## Work instructions
Lines from the line with "rotate counterclockwise icon" to the line with "Click the '4" in the entries below, and only those, must be output exactly, with both ends included.

"""

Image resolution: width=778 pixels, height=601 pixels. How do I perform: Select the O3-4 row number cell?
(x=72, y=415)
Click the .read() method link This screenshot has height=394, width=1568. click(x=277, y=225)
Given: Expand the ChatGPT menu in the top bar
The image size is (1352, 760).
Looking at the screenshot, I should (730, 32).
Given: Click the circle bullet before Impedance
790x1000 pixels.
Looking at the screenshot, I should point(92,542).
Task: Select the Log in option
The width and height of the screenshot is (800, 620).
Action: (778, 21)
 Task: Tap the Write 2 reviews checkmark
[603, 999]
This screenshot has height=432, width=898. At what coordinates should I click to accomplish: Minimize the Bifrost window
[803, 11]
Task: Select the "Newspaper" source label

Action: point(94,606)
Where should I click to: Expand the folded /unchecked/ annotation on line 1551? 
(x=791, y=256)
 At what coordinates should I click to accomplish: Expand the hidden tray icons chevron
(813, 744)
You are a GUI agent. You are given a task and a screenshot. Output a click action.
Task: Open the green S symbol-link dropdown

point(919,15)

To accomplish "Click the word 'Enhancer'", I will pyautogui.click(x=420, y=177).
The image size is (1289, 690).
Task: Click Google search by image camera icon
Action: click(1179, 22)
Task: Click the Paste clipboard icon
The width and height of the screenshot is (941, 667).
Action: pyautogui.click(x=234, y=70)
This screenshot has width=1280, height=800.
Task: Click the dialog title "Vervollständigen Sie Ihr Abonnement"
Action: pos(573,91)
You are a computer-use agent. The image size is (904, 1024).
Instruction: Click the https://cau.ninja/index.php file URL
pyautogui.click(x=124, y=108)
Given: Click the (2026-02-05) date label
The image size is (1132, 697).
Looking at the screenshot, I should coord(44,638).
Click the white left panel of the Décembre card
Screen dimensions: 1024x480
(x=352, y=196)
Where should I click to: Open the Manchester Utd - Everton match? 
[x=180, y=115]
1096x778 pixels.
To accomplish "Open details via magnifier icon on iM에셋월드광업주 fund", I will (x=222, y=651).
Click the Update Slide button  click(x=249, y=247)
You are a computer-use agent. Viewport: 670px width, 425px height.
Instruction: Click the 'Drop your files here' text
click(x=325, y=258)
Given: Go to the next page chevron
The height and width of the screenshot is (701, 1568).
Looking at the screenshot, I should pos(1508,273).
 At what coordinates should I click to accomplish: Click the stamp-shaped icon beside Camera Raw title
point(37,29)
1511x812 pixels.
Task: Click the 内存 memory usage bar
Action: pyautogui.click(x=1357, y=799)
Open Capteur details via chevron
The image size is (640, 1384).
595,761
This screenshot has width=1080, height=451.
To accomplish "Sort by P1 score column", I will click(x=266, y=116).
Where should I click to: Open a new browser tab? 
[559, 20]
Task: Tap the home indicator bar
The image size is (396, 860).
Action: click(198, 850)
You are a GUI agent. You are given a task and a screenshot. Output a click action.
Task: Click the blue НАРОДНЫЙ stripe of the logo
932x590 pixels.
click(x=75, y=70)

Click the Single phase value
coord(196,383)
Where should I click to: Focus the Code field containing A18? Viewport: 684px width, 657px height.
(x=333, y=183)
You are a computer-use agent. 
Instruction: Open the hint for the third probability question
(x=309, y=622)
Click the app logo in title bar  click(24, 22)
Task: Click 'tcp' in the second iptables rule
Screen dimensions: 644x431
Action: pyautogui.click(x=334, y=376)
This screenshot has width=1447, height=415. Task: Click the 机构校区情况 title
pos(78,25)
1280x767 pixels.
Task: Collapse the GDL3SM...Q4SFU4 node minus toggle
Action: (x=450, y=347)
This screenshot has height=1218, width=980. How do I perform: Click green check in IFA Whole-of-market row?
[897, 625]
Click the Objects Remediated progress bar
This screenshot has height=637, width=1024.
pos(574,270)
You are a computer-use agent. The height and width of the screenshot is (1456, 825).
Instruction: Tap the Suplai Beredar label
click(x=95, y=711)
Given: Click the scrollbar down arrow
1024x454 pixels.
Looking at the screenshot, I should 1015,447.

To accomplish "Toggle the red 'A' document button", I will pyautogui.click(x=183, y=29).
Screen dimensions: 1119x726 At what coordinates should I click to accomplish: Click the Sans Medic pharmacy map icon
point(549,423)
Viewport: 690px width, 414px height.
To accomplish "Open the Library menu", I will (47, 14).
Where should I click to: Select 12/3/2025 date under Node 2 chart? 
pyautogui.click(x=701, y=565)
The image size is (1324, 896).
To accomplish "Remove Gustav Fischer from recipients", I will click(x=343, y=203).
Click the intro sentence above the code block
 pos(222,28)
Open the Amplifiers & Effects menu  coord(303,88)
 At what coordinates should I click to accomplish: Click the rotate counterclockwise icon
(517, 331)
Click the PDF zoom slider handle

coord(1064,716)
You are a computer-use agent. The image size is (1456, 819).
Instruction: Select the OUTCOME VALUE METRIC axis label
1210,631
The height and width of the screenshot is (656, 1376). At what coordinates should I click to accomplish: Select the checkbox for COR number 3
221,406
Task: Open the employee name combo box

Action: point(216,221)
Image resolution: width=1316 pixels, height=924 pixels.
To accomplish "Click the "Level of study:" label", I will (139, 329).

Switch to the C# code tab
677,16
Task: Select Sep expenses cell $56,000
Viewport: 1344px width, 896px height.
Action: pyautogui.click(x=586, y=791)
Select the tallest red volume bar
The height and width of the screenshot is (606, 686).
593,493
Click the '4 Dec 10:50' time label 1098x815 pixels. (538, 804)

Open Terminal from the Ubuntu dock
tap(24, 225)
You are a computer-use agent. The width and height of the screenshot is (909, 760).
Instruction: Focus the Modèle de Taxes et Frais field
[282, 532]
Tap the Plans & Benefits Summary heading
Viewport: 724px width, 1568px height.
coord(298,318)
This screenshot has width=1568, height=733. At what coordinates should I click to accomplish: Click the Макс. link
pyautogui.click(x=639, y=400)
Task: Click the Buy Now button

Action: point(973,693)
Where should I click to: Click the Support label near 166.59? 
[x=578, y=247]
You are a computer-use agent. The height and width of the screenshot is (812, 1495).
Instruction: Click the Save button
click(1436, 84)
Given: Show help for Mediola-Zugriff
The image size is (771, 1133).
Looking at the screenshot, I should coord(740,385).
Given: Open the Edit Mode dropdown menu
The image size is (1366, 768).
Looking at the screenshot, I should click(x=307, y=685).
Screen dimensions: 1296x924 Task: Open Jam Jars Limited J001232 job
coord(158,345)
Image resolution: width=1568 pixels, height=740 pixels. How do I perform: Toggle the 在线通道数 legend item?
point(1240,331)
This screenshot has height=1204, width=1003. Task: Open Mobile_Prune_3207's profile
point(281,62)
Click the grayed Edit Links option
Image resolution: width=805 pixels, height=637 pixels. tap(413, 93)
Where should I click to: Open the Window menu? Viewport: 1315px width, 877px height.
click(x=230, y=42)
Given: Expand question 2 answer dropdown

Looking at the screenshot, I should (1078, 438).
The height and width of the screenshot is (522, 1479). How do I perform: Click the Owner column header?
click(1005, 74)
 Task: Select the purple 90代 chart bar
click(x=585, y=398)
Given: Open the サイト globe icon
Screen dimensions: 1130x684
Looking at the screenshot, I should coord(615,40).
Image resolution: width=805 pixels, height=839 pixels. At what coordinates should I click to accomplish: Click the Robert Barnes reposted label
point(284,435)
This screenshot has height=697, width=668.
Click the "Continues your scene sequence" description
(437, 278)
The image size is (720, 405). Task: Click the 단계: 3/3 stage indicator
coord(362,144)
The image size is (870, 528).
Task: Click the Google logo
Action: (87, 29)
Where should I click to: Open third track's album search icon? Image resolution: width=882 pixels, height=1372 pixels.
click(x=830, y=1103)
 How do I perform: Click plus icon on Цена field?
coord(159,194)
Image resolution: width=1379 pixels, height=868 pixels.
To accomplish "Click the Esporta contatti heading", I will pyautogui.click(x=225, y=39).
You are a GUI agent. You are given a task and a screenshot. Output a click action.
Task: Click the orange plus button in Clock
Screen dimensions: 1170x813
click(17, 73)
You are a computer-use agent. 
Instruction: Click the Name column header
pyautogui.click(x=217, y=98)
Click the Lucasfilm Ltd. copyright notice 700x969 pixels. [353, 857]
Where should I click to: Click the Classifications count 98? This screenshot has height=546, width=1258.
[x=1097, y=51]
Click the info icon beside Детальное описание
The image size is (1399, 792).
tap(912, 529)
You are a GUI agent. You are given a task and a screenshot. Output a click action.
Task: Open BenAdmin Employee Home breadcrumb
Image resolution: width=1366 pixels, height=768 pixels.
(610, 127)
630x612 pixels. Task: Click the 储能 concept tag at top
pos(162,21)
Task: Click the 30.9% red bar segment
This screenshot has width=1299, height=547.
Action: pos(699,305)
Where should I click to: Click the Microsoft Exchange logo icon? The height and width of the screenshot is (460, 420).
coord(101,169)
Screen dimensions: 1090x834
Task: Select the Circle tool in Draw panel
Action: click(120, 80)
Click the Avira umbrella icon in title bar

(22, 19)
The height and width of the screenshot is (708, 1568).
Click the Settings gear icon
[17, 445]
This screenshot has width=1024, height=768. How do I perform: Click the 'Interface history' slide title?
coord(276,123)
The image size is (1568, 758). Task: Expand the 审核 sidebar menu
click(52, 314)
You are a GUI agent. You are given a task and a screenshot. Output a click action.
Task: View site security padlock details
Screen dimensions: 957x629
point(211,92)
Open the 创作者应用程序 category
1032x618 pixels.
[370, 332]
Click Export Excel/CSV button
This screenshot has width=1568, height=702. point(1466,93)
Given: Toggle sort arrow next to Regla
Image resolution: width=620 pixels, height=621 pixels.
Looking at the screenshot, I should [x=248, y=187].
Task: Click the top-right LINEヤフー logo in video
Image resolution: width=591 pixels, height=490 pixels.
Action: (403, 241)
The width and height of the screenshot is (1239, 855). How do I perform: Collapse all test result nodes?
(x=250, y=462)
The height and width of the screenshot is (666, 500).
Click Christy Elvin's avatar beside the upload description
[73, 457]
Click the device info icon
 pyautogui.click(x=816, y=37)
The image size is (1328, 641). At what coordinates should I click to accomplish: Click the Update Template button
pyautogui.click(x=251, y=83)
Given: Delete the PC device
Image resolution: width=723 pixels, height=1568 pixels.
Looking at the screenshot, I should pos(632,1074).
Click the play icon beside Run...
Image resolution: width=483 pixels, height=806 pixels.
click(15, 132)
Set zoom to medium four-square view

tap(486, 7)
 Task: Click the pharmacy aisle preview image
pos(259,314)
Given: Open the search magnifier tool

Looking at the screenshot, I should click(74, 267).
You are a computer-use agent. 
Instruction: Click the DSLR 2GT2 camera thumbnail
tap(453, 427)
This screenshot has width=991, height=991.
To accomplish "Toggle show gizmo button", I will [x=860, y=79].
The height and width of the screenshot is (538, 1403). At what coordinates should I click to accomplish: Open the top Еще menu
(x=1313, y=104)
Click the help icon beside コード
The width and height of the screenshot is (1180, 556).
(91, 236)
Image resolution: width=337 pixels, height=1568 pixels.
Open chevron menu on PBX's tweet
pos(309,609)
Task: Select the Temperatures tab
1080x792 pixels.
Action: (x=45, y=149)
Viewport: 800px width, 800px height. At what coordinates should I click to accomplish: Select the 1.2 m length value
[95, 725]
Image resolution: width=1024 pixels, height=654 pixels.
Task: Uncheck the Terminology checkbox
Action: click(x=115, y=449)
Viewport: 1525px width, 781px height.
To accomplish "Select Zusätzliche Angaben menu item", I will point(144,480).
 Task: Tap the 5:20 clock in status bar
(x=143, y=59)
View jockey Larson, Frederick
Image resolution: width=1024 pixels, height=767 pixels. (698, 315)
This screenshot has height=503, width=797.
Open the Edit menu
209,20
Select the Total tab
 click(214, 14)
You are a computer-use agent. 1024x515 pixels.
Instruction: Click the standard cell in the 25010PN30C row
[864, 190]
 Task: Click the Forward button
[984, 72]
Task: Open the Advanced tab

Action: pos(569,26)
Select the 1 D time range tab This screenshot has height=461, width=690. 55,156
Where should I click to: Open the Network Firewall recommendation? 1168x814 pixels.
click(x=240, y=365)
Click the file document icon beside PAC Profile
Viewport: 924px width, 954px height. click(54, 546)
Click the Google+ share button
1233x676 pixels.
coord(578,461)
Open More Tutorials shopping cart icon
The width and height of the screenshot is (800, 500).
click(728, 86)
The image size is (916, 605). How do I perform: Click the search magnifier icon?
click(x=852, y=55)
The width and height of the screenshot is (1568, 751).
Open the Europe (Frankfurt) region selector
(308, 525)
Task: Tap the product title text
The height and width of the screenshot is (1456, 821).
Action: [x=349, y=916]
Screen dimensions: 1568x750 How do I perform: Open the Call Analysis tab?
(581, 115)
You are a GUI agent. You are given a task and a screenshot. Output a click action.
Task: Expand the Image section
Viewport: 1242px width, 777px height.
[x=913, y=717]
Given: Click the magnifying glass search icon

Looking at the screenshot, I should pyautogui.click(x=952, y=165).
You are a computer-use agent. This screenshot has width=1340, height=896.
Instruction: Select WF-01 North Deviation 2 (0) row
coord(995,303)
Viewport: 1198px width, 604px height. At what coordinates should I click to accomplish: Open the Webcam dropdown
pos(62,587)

"""

## Written solution
 At what coordinates should I click to accomplish: Click the rotate counterclockwise icon
(517, 331)
Click the PDF zoom slider handle

coord(1064,716)
You are a computer-use agent. The image size is (1456, 819).
Instruction: Select the OUTCOME VALUE METRIC axis label
1210,631
The height and width of the screenshot is (656, 1376). At what coordinates should I click to accomplish: Select the checkbox for COR number 3
221,406
Task: Open the employee name combo box

Action: point(216,221)
Image resolution: width=1316 pixels, height=924 pixels.
To accomplish "Click the "Level of study:" label", I will (139, 329).

Switch to the C# code tab
677,16
Task: Select Sep expenses cell $56,000
Viewport: 1344px width, 896px height.
Action: pyautogui.click(x=586, y=791)
Select the tallest red volume bar
The height and width of the screenshot is (606, 686).
593,493
Click the '4 Dec 10:50' time label 1098x815 pixels. (538, 804)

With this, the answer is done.